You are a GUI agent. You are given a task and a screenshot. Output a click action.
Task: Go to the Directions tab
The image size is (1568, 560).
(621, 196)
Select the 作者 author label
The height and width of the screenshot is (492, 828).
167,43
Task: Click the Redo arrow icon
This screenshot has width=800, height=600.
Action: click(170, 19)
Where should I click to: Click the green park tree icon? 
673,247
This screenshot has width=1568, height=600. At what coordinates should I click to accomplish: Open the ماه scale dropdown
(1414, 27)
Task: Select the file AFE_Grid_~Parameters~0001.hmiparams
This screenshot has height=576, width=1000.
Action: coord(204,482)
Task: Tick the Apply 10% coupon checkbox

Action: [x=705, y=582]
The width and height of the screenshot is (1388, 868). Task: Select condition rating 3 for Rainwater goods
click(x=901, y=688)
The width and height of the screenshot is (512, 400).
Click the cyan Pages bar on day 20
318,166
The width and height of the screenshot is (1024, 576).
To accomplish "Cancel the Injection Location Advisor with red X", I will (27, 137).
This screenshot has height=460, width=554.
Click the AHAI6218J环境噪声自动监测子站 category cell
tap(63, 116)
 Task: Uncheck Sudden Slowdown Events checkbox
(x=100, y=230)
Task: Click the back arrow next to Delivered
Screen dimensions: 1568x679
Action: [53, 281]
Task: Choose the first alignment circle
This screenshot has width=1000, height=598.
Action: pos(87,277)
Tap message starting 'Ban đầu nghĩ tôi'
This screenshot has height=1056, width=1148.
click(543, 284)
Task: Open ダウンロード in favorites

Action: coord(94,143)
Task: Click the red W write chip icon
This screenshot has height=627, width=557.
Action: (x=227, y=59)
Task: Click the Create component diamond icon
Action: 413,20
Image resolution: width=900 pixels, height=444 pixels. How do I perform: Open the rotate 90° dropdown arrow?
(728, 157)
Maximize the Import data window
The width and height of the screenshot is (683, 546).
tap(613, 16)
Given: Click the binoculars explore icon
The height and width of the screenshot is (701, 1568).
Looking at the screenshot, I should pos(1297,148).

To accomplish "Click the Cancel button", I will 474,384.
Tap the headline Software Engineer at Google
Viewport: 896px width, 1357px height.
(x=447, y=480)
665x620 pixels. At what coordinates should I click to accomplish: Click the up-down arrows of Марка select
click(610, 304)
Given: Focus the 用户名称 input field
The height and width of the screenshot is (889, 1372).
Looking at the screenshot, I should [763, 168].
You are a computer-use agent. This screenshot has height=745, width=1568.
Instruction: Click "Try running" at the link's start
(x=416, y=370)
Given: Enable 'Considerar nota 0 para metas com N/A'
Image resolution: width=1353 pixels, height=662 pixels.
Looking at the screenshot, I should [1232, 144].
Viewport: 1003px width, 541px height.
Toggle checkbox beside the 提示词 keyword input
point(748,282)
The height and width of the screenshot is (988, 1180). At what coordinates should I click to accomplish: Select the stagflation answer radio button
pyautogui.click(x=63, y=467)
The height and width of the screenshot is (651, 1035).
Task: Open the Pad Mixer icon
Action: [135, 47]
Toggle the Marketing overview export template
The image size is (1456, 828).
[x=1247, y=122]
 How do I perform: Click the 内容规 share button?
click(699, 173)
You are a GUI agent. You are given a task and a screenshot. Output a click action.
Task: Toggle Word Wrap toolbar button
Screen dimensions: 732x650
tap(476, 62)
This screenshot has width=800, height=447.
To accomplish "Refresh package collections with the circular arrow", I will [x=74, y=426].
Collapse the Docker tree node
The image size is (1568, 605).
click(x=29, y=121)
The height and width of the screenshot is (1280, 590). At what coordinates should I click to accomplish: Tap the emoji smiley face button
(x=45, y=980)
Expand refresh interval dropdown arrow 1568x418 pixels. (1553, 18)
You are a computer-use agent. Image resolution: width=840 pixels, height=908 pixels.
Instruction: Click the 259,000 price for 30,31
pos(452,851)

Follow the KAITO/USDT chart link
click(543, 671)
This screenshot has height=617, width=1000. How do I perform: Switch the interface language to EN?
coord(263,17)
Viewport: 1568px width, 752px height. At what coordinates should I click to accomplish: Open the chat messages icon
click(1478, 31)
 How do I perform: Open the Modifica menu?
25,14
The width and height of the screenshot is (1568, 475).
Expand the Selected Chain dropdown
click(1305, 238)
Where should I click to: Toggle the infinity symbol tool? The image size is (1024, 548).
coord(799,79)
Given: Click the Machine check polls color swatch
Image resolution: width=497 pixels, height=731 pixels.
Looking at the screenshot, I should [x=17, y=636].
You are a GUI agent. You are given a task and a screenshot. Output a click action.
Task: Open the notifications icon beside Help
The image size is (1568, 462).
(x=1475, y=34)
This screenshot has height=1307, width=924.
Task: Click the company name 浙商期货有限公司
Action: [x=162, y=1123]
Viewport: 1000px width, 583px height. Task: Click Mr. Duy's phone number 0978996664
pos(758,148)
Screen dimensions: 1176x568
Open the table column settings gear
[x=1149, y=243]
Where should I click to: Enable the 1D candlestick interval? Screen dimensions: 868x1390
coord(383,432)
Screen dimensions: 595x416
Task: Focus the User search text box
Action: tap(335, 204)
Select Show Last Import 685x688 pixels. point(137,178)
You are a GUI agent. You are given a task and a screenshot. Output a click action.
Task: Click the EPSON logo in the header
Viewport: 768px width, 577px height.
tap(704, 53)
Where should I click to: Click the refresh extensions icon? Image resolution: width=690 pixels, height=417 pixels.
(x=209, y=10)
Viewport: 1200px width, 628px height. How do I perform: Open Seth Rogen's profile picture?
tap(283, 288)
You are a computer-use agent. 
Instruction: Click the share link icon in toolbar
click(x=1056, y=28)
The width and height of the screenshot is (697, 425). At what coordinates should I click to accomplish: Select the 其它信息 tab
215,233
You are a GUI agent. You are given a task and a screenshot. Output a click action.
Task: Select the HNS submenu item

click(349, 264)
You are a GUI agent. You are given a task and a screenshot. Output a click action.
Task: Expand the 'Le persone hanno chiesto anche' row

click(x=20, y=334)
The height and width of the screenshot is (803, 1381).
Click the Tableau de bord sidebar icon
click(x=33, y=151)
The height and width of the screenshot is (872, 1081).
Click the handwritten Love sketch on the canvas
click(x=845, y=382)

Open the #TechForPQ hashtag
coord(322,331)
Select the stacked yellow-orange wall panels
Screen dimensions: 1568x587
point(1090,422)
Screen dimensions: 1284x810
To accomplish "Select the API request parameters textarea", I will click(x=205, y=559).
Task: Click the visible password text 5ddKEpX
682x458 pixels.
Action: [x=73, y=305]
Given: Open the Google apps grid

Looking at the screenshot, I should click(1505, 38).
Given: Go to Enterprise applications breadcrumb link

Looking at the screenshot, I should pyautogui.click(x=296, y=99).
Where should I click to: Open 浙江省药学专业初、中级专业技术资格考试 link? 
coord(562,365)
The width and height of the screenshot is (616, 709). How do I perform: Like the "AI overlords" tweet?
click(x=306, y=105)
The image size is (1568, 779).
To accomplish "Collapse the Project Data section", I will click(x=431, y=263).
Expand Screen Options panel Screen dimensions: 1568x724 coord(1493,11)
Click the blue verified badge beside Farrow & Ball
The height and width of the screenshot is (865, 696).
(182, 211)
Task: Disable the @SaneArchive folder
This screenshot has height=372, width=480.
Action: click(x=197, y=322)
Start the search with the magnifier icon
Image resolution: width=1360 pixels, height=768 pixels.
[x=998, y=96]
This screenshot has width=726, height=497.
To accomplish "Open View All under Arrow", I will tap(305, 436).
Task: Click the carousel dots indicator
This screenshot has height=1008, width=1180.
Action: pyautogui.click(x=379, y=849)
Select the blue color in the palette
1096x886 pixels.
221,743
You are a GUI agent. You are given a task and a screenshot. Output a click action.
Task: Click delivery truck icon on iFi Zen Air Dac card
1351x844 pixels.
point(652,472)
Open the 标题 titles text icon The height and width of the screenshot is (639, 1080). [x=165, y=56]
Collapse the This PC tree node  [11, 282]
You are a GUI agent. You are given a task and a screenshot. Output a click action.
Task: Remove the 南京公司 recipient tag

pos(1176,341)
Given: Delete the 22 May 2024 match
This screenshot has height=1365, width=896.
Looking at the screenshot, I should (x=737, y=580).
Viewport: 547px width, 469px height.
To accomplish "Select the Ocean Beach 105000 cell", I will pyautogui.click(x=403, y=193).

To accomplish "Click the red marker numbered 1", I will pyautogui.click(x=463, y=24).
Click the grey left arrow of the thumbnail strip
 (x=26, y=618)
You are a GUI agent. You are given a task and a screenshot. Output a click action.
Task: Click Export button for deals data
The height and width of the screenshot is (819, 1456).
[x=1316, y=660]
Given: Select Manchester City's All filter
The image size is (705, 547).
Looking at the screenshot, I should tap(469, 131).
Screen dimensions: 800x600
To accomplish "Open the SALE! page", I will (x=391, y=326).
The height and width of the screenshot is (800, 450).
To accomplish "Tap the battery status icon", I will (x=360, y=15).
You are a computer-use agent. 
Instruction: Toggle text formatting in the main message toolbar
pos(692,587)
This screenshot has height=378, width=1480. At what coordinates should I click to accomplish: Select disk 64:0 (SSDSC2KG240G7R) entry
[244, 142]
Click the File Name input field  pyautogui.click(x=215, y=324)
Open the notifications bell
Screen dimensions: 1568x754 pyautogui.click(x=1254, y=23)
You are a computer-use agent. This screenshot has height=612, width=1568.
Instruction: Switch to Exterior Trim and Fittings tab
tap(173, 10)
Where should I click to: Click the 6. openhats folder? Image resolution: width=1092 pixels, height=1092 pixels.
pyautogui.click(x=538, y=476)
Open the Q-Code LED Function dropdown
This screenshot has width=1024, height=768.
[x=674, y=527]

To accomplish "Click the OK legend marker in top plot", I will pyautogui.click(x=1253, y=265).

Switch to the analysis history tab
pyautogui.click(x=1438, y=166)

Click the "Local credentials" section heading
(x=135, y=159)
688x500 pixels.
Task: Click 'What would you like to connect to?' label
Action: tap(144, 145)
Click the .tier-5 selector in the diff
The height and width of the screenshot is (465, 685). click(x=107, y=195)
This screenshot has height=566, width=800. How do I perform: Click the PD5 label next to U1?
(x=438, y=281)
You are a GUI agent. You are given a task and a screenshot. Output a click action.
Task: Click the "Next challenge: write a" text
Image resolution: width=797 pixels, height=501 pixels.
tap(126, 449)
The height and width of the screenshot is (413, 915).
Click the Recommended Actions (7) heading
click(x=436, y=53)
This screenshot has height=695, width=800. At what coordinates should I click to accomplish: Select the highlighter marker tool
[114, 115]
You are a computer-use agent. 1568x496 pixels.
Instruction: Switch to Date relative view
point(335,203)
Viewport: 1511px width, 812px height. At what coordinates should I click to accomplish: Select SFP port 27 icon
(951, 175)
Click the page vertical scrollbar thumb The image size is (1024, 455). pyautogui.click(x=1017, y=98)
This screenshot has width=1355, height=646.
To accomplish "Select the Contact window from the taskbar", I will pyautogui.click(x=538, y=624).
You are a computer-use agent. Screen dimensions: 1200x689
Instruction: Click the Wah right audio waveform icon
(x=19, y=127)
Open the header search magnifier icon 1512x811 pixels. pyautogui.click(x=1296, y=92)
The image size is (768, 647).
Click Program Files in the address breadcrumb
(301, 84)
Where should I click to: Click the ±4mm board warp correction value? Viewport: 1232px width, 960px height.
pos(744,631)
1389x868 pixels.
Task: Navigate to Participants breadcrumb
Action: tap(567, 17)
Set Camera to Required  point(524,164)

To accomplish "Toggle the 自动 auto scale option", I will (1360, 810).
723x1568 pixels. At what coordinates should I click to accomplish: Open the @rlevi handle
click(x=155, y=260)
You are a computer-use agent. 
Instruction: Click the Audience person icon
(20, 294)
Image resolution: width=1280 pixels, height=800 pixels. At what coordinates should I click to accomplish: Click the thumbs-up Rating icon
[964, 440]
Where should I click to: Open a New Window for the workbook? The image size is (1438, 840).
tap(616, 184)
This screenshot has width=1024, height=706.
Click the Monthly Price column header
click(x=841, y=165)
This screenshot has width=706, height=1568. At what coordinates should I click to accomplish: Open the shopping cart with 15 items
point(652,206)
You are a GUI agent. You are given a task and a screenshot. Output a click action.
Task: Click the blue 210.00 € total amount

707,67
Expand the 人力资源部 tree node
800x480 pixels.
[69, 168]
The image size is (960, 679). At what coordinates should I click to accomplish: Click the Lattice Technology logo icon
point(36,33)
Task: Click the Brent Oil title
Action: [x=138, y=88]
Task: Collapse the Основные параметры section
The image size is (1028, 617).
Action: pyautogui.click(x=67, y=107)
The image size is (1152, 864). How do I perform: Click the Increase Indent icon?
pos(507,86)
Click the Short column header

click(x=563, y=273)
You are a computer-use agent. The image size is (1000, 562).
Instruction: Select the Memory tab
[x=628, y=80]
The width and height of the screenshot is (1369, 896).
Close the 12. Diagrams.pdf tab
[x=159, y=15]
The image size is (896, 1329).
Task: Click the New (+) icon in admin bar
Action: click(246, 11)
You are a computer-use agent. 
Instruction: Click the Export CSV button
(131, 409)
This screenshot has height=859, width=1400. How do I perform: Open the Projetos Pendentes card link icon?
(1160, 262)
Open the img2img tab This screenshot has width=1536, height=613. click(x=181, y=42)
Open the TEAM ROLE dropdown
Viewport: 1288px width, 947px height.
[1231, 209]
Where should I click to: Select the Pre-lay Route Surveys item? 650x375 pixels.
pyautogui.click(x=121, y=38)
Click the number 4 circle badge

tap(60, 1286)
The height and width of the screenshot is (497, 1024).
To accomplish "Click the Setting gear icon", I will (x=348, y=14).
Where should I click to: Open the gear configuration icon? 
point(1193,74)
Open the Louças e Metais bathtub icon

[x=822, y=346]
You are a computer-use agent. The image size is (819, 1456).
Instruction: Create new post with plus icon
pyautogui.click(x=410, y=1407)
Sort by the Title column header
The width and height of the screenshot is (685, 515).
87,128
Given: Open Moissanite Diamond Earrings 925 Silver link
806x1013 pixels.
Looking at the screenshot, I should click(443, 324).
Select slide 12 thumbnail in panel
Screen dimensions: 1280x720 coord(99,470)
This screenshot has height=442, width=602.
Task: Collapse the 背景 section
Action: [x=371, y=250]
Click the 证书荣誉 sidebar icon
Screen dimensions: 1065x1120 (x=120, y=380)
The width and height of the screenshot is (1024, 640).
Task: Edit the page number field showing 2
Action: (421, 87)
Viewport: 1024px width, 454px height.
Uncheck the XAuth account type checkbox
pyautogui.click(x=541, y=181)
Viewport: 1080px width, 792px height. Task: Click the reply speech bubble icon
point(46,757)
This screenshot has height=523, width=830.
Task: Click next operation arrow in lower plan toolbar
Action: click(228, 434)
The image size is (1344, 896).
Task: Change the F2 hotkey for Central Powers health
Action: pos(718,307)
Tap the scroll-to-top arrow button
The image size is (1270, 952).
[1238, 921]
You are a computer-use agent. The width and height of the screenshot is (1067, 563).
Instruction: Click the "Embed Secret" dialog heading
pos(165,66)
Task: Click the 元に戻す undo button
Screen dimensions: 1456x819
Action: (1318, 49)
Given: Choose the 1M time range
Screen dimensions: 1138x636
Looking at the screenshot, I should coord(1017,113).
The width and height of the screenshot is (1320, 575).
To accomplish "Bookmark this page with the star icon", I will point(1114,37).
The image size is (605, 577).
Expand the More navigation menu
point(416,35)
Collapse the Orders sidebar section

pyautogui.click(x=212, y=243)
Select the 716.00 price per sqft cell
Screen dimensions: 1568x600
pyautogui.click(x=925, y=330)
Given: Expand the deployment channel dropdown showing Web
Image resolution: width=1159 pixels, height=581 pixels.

* * * *

What you are asked to do:
Return all lines from the entries that contain the string "computer".

Result of the exercise:
You are a computer-use agent. This screenshot has height=745, width=1568.
You are a computer-use agent. Image resolution: width=840 pixels, height=908 pixels.
You are a computer-use agent. 
You are a computer-use agent. 
You are a computer-use agent. This screenshot has height=612, width=1568.
You are a computer-use agent. 1568x496 pixels.
You are a computer-use agent. Screen dimensions: 1200x689
You are a computer-use agent. 
You are a computer-use agent. The image size is (1000, 562).
You are a computer-use agent. 
You are a computer-use agent. The image size is (819, 1456).
You are a computer-use agent. The width and height of the screenshot is (1067, 563).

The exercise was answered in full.